Mais tout cela n’avance pas nos affaires. Quelle forme pourrait prendre le prochain grand jeu de la licence ? Compliqué de le savoir, tant Blizzard a su surprendre avec cette dernière, quitte à y laisser des plumes avec un point’n click annulé à la dernière minute. Pour le moment, il est clair que la compagnie souhaite continuer à capitaliser sur son best-seller, à savoir WoW. L’extension Legion, sauf gros ratage, ne sera certainement pas la dernière et même lorsque le nombre d’abonnés s’effondrera pour de bon, le titre n’aura alors qu’à s’offrir une seconde jeunesse en passant au modèle free-to-play complet. D’ici là, les têtes pensantes du studio auront tout le loisir d’analyser les montées en puissance de certains genres avant d’éventuellement passer à l’action.
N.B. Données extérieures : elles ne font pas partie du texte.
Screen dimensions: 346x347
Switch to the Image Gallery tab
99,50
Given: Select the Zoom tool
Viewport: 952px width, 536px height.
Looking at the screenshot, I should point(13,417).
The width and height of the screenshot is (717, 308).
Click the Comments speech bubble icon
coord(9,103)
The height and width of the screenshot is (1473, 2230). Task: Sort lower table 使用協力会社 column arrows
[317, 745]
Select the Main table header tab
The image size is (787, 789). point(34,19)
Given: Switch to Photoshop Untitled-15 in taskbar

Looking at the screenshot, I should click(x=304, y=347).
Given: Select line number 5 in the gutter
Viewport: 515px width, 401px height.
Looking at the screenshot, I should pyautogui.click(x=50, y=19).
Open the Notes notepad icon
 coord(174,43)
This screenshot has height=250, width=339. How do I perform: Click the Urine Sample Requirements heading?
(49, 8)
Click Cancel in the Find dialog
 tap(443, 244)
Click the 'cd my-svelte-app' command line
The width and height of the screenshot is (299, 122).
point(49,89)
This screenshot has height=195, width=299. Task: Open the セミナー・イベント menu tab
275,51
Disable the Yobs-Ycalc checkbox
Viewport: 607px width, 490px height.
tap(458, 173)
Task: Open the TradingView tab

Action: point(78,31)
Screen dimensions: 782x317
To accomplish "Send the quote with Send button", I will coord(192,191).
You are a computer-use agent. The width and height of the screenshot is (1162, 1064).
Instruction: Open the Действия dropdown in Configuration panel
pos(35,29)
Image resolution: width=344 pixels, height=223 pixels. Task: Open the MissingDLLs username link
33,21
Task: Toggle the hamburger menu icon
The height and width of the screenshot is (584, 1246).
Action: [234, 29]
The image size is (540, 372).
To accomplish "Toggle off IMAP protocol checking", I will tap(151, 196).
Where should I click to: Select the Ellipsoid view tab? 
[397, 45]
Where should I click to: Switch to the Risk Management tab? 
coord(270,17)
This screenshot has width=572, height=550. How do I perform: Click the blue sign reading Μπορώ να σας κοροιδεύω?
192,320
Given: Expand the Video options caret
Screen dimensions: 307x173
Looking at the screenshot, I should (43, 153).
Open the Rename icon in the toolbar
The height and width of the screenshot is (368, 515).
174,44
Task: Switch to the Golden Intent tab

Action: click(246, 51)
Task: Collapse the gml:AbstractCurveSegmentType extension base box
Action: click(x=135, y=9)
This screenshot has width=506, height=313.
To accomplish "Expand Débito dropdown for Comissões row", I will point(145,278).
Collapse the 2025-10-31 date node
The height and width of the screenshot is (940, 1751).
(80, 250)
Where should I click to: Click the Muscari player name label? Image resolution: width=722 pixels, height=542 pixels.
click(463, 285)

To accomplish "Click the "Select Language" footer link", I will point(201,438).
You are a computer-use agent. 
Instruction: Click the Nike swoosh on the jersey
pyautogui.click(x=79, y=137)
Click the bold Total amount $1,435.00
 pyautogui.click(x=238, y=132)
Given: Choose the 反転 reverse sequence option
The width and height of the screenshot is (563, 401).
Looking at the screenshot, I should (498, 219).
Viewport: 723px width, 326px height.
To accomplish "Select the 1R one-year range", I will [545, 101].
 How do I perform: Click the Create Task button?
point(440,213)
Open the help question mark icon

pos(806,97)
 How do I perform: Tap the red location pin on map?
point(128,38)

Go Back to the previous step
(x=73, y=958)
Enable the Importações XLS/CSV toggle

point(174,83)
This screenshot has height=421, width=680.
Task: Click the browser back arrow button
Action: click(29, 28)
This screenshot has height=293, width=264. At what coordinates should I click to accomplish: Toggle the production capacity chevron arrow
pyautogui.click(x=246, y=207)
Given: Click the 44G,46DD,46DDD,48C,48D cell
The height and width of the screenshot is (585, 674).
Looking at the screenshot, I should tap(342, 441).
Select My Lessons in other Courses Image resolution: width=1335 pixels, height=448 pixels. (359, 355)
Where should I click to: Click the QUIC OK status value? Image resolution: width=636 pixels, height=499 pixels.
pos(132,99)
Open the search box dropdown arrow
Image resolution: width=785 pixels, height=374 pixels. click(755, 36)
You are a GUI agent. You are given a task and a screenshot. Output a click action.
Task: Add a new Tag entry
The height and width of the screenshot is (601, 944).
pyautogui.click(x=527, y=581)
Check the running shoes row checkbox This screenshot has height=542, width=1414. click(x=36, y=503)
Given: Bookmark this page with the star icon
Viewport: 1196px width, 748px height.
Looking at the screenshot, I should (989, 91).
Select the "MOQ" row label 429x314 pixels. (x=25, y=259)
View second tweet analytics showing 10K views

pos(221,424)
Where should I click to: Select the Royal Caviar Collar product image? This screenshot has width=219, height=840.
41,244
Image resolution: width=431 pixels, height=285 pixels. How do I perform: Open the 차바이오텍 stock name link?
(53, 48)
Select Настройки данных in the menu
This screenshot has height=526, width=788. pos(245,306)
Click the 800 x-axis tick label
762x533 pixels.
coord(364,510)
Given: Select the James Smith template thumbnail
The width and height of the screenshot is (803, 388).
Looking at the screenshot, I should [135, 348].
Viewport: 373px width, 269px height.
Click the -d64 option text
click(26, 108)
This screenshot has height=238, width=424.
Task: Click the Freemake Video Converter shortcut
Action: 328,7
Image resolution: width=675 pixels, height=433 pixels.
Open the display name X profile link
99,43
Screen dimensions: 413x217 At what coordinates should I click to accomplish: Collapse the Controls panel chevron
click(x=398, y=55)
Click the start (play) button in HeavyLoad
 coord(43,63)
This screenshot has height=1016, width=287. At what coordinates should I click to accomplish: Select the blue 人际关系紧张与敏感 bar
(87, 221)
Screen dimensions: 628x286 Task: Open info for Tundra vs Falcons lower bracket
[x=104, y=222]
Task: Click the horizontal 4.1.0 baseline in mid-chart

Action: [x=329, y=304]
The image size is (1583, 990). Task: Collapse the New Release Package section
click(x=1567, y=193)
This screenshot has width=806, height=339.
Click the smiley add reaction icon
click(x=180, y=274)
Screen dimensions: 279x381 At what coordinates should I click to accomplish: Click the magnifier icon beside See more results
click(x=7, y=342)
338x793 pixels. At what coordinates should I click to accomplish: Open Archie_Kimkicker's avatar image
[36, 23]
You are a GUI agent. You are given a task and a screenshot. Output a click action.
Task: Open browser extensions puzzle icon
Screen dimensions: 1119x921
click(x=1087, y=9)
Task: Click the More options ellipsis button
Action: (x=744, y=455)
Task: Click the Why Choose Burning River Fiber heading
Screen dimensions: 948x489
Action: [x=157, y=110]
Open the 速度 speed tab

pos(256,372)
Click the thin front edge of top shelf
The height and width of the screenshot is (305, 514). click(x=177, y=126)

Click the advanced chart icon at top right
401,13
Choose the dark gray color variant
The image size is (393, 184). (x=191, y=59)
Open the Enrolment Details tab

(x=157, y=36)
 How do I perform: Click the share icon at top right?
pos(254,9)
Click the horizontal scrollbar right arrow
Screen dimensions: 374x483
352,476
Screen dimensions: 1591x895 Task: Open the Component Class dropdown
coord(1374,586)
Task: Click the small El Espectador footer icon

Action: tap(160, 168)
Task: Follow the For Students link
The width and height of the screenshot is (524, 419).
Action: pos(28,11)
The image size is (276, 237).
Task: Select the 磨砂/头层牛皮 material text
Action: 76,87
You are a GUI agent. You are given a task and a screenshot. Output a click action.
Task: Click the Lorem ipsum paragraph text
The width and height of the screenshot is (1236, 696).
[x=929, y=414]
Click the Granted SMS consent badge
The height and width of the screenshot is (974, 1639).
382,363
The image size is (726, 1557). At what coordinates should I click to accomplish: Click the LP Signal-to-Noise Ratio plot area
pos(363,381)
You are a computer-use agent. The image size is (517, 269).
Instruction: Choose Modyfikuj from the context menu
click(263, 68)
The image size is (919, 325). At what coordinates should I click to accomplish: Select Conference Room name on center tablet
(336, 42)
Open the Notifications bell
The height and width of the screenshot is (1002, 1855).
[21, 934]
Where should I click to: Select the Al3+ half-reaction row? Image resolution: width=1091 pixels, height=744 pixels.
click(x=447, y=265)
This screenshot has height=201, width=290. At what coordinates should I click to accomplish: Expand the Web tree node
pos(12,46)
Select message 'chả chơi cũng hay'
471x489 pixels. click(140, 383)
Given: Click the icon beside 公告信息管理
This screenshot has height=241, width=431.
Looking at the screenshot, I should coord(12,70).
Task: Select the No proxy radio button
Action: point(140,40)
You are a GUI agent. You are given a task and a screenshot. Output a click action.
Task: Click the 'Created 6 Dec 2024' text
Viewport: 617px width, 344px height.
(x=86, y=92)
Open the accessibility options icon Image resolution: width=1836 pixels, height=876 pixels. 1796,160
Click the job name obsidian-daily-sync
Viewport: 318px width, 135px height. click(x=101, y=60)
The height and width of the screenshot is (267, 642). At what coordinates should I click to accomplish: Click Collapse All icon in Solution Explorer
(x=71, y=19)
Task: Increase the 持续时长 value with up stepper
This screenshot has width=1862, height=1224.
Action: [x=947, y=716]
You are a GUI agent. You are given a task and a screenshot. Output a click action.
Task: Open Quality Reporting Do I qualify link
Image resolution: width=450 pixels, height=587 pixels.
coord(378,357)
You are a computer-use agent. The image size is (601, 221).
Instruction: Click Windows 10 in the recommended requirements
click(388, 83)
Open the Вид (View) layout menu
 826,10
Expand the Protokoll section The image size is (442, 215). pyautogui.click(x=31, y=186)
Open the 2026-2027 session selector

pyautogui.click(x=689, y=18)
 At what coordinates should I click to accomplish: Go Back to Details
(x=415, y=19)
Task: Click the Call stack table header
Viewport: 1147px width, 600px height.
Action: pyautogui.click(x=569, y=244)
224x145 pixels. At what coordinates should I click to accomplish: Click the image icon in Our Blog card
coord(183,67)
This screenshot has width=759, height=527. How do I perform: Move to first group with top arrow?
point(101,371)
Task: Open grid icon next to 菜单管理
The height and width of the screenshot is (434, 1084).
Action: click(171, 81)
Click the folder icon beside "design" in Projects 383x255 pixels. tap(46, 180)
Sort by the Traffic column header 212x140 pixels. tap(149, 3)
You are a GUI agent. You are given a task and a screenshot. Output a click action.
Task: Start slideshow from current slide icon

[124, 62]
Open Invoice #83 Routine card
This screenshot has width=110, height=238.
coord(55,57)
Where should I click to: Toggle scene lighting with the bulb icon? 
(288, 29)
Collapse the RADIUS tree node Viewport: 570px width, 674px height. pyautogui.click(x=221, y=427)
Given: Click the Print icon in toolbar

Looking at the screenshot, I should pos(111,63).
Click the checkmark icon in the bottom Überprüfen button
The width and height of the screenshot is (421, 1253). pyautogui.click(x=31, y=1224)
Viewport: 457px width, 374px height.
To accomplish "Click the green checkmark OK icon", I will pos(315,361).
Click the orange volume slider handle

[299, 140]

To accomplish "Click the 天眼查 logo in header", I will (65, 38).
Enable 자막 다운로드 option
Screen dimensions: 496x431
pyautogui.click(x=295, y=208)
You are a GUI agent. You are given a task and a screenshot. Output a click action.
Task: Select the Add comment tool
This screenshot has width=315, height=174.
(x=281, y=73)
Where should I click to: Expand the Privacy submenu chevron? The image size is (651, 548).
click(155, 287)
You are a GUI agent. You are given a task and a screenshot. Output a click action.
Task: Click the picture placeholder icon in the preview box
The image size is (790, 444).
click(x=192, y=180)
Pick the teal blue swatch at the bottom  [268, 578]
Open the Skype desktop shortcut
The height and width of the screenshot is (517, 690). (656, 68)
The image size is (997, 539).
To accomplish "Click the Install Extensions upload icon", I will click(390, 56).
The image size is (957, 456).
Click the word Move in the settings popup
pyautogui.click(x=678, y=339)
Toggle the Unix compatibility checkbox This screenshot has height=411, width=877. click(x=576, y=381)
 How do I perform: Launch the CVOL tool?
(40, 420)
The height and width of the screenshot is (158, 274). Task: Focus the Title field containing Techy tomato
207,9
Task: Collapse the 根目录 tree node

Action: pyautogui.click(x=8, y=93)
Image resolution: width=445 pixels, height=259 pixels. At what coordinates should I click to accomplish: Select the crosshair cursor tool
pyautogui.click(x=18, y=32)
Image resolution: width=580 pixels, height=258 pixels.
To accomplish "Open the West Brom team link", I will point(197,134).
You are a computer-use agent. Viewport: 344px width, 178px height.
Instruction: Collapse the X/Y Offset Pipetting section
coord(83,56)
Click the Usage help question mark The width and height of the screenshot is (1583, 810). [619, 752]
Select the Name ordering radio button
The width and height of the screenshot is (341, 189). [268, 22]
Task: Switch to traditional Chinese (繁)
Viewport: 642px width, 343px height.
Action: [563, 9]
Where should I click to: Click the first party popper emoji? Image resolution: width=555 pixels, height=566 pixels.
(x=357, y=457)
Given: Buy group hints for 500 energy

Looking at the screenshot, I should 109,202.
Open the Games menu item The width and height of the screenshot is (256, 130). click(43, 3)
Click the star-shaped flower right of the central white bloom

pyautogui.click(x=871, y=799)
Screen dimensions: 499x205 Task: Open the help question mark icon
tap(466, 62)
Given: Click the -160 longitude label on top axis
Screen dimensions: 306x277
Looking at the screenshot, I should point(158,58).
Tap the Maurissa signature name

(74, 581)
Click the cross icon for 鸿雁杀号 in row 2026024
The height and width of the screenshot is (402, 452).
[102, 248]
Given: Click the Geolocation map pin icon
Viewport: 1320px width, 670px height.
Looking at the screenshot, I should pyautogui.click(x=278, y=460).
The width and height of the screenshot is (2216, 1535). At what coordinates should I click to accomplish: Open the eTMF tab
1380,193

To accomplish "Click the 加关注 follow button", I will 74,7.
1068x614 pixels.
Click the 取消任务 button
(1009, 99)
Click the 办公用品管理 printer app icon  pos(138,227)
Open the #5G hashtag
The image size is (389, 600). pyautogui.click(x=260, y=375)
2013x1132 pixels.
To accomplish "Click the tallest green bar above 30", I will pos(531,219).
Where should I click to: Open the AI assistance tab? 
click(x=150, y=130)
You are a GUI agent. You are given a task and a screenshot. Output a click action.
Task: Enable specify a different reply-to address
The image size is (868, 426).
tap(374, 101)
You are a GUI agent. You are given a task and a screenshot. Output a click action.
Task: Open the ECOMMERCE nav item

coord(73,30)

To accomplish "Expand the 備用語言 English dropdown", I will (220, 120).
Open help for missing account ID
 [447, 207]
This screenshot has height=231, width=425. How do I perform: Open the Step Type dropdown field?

C’est l’hypothèse de deux grands amoureux de la franchise officiant au sein de la rédaction, Blizzard restera patiemment tapis dans l’ombre jusqu’à l’arrivée d’une nouvelle tendance capable de faire briller toute la richesse du monde d’Azeroth. Un Action-RPG à la The Witcher 3 avec Arthas, Thrall et toute la bande en héros principaux ? Séduisant, mais sûrement trop loin de la composante multijoueur chère à la série. C’est bien le souci de cette épineuse question, comment utiliser intelligemment cette incroyable licence en ces temps modernes ? Ses créateurs ne le savent possiblement pas plus que nous.
Peut-être faudra-t-il attendre longtemps, peut-être même aussi longtemps que pour Half-Life 3, mais Warcraft nous reviendra un jour dans une nouvelle forme qui sera, espérons-le, dans la droite lignée de ses illustres prédécesseures. Car ne l’oublions, c’est bien un Orc qui veille sur le quartier général de la firme en Californie. Surplombant le repère de la firme, l’imposante statue de métal n’est certainement pas prête à céder sa place.